→ **WORK TASK**
The line containing "Task: Open the All Types dropdown" marks the end: quote every line from the start of the records below through it, word for word.

→ **DATA**
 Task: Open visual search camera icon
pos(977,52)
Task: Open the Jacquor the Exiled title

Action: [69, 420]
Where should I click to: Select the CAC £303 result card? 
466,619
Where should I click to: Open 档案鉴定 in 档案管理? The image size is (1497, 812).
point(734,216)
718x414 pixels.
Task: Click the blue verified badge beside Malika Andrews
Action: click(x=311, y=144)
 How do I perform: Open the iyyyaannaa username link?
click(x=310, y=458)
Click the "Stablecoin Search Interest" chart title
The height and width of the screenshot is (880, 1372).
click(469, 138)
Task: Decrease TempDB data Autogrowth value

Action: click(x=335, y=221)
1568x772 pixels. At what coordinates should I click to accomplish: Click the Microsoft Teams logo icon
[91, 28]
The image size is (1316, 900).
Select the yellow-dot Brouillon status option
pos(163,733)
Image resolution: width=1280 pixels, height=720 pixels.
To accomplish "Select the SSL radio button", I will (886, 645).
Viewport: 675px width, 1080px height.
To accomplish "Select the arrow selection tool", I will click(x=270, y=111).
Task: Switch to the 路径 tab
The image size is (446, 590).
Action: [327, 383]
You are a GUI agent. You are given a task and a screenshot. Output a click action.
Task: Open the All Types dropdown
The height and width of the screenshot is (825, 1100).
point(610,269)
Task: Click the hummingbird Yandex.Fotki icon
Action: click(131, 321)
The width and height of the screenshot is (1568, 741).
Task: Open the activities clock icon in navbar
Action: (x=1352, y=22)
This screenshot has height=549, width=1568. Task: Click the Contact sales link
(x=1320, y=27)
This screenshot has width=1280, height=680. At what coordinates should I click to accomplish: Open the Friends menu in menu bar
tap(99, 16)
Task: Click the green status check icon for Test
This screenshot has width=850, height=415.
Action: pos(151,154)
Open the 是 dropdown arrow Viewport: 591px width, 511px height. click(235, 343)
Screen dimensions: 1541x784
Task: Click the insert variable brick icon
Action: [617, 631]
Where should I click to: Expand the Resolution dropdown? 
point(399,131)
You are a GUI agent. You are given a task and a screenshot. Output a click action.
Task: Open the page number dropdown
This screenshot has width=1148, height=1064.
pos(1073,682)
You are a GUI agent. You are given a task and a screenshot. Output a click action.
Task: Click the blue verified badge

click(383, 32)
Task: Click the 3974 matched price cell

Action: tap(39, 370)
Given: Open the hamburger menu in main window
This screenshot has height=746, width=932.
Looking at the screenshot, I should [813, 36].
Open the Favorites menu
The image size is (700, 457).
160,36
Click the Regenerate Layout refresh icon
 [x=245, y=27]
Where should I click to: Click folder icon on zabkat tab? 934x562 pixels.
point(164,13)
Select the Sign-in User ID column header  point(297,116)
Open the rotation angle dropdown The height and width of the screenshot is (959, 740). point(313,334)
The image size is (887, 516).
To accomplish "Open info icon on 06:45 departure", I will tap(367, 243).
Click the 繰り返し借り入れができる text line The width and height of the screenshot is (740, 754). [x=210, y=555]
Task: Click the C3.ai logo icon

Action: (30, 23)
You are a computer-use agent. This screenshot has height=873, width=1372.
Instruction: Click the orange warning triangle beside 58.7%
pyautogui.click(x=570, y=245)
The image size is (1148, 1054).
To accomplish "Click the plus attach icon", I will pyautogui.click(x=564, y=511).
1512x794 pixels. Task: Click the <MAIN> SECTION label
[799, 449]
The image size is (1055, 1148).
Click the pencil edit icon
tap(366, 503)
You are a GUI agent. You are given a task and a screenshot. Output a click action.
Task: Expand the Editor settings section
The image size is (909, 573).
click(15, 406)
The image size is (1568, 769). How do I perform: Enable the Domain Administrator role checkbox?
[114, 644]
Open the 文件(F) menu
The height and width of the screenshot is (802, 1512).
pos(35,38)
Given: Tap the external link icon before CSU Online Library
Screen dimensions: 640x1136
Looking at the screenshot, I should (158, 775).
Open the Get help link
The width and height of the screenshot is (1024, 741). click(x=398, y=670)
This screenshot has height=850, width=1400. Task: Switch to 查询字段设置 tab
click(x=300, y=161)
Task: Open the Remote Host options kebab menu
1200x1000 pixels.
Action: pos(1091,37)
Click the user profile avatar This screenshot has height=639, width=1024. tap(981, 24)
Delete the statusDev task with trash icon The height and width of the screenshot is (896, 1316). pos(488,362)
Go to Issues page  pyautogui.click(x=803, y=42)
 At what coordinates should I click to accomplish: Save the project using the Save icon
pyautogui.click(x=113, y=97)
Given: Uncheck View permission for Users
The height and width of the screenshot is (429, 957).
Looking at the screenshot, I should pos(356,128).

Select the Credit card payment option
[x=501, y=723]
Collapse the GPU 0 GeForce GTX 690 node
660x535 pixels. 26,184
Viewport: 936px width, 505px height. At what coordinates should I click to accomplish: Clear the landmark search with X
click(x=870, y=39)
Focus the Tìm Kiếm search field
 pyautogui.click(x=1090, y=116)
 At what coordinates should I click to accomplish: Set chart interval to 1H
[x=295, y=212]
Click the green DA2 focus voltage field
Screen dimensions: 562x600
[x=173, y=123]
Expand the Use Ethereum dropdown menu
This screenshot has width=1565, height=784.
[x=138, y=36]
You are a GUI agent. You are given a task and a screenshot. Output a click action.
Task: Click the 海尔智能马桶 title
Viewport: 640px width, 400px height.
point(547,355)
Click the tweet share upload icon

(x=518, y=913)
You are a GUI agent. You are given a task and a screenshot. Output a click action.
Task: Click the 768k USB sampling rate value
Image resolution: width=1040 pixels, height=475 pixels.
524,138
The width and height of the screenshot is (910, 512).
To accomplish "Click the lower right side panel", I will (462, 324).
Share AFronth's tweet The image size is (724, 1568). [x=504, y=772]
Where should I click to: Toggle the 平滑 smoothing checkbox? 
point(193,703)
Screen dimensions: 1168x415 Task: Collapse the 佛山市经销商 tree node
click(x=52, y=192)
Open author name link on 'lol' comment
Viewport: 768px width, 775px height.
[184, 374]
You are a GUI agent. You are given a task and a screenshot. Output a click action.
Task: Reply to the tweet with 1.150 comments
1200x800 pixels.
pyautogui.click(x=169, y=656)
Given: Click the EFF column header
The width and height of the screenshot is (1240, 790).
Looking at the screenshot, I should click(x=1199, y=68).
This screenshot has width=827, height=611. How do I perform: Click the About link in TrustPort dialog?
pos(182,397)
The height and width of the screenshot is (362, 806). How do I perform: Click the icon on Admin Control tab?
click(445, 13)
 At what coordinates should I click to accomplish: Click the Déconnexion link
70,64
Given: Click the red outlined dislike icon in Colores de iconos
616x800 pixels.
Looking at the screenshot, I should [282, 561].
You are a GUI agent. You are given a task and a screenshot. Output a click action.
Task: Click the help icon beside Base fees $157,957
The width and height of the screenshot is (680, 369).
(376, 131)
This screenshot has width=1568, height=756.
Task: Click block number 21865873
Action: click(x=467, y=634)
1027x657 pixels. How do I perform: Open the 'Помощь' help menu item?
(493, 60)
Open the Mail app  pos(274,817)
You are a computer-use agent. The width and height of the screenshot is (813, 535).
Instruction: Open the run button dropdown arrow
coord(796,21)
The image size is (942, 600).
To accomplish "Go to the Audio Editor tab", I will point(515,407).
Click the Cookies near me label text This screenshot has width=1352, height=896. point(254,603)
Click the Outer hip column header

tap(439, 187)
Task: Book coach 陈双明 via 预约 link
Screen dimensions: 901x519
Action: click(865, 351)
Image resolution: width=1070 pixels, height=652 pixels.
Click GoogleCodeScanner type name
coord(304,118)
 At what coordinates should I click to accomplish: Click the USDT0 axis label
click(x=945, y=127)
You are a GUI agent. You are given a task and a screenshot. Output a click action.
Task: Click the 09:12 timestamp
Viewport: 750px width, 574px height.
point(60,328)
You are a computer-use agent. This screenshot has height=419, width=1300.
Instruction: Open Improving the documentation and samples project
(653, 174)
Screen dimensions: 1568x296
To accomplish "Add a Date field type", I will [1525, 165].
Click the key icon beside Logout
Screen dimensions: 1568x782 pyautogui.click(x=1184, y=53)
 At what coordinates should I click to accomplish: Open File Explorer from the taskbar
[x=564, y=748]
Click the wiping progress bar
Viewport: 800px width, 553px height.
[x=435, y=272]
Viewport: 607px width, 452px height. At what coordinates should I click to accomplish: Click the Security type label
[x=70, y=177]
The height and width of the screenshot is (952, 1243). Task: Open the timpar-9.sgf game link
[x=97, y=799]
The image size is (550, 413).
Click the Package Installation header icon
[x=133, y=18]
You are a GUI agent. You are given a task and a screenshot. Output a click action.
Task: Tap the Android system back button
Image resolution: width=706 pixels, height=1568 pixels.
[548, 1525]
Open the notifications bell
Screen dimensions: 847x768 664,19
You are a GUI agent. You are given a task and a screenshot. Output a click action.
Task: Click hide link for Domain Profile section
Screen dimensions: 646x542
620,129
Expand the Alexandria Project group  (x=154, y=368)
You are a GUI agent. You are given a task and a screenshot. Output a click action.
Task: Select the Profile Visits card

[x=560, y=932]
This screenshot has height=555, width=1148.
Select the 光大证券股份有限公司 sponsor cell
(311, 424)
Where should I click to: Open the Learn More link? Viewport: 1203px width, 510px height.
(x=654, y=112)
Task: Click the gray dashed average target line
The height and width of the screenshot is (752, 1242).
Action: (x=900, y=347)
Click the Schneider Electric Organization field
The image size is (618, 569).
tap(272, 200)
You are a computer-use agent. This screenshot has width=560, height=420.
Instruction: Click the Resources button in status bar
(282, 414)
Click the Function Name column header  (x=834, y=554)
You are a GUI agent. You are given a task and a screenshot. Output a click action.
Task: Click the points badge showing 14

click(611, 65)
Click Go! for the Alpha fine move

→ **EXPECTED ANSWER**
 Task: Open visual search camera icon
pos(977,52)
Task: Open the Jacquor the Exiled title

Action: [69, 420]
Where should I click to: Select the CAC £303 result card? 
466,619
Where should I click to: Open 档案鉴定 in 档案管理? The image size is (1497, 812).
point(734,216)
718x414 pixels.
Task: Click the blue verified badge beside Malika Andrews
Action: click(x=311, y=144)
 How do I perform: Open the iyyyaannaa username link?
click(x=310, y=458)
Click the "Stablecoin Search Interest" chart title
The height and width of the screenshot is (880, 1372).
click(469, 138)
Task: Decrease TempDB data Autogrowth value

Action: click(x=335, y=221)
1568x772 pixels. At what coordinates should I click to accomplish: Click the Microsoft Teams logo icon
[91, 28]
The image size is (1316, 900).
Select the yellow-dot Brouillon status option
pos(163,733)
Image resolution: width=1280 pixels, height=720 pixels.
To accomplish "Select the SSL radio button", I will (886, 645).
Viewport: 675px width, 1080px height.
To accomplish "Select the arrow selection tool", I will click(x=270, y=111).
Task: Switch to the 路径 tab
The image size is (446, 590).
Action: [327, 383]
You are a GUI agent. You are given a task and a screenshot. Output a click action.
Task: Open the All Types dropdown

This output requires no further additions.